* **Data supplied**:
--------------------------------------------------

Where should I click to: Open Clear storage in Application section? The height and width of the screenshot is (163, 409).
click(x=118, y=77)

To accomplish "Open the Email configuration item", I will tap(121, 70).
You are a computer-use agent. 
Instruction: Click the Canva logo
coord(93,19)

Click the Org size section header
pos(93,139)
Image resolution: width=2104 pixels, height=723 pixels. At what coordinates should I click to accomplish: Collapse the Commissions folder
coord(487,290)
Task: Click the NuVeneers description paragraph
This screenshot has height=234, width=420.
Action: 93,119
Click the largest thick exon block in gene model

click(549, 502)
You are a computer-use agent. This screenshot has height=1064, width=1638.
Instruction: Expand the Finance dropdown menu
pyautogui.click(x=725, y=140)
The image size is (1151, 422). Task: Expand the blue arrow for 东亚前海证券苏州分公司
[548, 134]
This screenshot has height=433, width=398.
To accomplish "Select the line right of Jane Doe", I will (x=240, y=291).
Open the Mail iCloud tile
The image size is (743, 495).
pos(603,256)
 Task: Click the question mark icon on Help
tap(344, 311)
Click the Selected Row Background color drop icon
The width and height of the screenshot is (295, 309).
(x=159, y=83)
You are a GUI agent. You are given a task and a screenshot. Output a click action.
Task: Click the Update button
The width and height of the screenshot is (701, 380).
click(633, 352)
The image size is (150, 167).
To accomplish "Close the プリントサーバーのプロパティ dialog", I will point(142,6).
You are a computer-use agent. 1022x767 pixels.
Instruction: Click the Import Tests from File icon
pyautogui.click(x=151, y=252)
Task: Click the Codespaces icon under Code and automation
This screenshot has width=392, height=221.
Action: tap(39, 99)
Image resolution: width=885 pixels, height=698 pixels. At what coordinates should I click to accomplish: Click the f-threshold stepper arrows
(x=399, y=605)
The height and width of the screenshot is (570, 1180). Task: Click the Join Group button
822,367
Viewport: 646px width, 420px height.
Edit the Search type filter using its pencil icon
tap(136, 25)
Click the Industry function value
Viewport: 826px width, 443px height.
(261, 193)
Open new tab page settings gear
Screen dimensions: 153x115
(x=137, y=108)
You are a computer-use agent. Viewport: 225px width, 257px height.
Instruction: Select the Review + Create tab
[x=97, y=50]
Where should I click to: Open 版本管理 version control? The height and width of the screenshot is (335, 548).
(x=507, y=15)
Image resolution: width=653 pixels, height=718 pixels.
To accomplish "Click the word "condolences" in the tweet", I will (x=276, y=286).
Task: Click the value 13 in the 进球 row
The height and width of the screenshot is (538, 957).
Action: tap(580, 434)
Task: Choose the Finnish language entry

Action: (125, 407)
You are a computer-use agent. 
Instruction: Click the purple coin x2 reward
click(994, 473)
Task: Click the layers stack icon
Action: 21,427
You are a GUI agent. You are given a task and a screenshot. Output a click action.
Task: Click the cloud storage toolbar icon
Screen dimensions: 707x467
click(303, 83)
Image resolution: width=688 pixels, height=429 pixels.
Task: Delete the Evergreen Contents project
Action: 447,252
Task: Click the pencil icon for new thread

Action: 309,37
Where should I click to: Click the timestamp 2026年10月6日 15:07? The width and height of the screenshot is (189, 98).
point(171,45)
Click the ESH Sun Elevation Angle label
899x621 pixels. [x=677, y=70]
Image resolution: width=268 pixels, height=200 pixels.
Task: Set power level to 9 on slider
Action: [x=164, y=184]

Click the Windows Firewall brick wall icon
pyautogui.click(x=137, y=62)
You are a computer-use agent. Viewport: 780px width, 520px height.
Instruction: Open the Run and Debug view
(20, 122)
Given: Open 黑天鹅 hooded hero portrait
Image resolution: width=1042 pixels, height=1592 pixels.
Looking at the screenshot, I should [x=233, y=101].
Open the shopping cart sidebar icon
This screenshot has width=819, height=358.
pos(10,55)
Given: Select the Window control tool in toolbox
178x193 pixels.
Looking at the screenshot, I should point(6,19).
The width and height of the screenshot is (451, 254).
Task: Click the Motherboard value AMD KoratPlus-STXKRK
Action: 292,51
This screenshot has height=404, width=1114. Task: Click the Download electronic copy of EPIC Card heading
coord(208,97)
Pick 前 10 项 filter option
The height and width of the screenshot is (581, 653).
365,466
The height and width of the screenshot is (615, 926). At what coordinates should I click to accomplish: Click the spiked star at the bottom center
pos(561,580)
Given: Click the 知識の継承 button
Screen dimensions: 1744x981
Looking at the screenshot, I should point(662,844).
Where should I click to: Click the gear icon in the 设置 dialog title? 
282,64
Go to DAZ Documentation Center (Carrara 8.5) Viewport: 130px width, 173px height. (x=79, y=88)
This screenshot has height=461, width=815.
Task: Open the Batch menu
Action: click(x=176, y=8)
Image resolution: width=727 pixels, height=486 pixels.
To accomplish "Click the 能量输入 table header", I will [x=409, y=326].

--------------------------------------------------

* **Exercise objective**:
Retype every entry exactly.

* **Completed exercise**:
Where should I click to: Open Clear storage in Application section? The height and width of the screenshot is (163, 409).
click(x=118, y=77)

To accomplish "Open the Email configuration item", I will tap(121, 70).
You are a computer-use agent. 
Instruction: Click the Canva logo
coord(93,19)

Click the Org size section header
pos(93,139)
Image resolution: width=2104 pixels, height=723 pixels. At what coordinates should I click to accomplish: Collapse the Commissions folder
coord(487,290)
Task: Click the NuVeneers description paragraph
This screenshot has height=234, width=420.
Action: 93,119
Click the largest thick exon block in gene model

click(549, 502)
You are a computer-use agent. This screenshot has height=1064, width=1638.
Instruction: Expand the Finance dropdown menu
pyautogui.click(x=725, y=140)
The image size is (1151, 422). Task: Expand the blue arrow for 东亚前海证券苏州分公司
[548, 134]
This screenshot has height=433, width=398.
To accomplish "Select the line right of Jane Doe", I will (x=240, y=291).
Open the Mail iCloud tile
The image size is (743, 495).
pos(603,256)
 Task: Click the question mark icon on Help
tap(344, 311)
Click the Selected Row Background color drop icon
The width and height of the screenshot is (295, 309).
(x=159, y=83)
You are a GUI agent. You are given a task and a screenshot. Output a click action.
Task: Click the Update button
The width and height of the screenshot is (701, 380).
click(633, 352)
The image size is (150, 167).
To accomplish "Close the プリントサーバーのプロパティ dialog", I will point(142,6).
You are a computer-use agent. 1022x767 pixels.
Instruction: Click the Import Tests from File icon
pyautogui.click(x=151, y=252)
Task: Click the Codespaces icon under Code and automation
This screenshot has width=392, height=221.
Action: tap(39, 99)
Image resolution: width=885 pixels, height=698 pixels. At what coordinates should I click to accomplish: Click the f-threshold stepper arrows
(x=399, y=605)
The height and width of the screenshot is (570, 1180). Task: Click the Join Group button
822,367
Viewport: 646px width, 420px height.
Edit the Search type filter using its pencil icon
tap(136, 25)
Click the Industry function value
Viewport: 826px width, 443px height.
(261, 193)
Open new tab page settings gear
Screen dimensions: 153x115
(x=137, y=108)
You are a computer-use agent. Viewport: 225px width, 257px height.
Instruction: Select the Review + Create tab
[x=97, y=50]
Where should I click to: Open 版本管理 version control? The height and width of the screenshot is (335, 548).
(x=507, y=15)
Image resolution: width=653 pixels, height=718 pixels.
To accomplish "Click the word "condolences" in the tweet", I will (x=276, y=286).
Task: Click the value 13 in the 进球 row
The height and width of the screenshot is (538, 957).
Action: tap(580, 434)
Task: Choose the Finnish language entry

Action: (125, 407)
You are a computer-use agent. 
Instruction: Click the purple coin x2 reward
click(994, 473)
Task: Click the layers stack icon
Action: 21,427
You are a GUI agent. You are given a task and a screenshot. Output a click action.
Task: Click the cloud storage toolbar icon
Screen dimensions: 707x467
click(303, 83)
Image resolution: width=688 pixels, height=429 pixels.
Task: Delete the Evergreen Contents project
Action: 447,252
Task: Click the pencil icon for new thread

Action: 309,37
Where should I click to: Click the timestamp 2026年10月6日 15:07? The width and height of the screenshot is (189, 98).
point(171,45)
Click the ESH Sun Elevation Angle label
899x621 pixels. [x=677, y=70]
Image resolution: width=268 pixels, height=200 pixels.
Task: Set power level to 9 on slider
Action: [x=164, y=184]

Click the Windows Firewall brick wall icon
pyautogui.click(x=137, y=62)
You are a computer-use agent. Viewport: 780px width, 520px height.
Instruction: Open the Run and Debug view
(20, 122)
Given: Open 黑天鹅 hooded hero portrait
Image resolution: width=1042 pixels, height=1592 pixels.
Looking at the screenshot, I should [x=233, y=101].
Open the shopping cart sidebar icon
This screenshot has width=819, height=358.
pos(10,55)
Given: Select the Window control tool in toolbox
178x193 pixels.
Looking at the screenshot, I should point(6,19).
The width and height of the screenshot is (451, 254).
Task: Click the Motherboard value AMD KoratPlus-STXKRK
Action: 292,51
This screenshot has height=404, width=1114. Task: Click the Download electronic copy of EPIC Card heading
coord(208,97)
Pick 前 10 项 filter option
The height and width of the screenshot is (581, 653).
365,466
The height and width of the screenshot is (615, 926). At what coordinates should I click to accomplish: Click the spiked star at the bottom center
pos(561,580)
Given: Click the 知識の継承 button
Screen dimensions: 1744x981
Looking at the screenshot, I should point(662,844).
Where should I click to: Click the gear icon in the 设置 dialog title? 
282,64
Go to DAZ Documentation Center (Carrara 8.5) Viewport: 130px width, 173px height. (x=79, y=88)
This screenshot has height=461, width=815.
Task: Open the Batch menu
Action: click(x=176, y=8)
Image resolution: width=727 pixels, height=486 pixels.
To accomplish "Click the 能量输入 table header", I will [x=409, y=326].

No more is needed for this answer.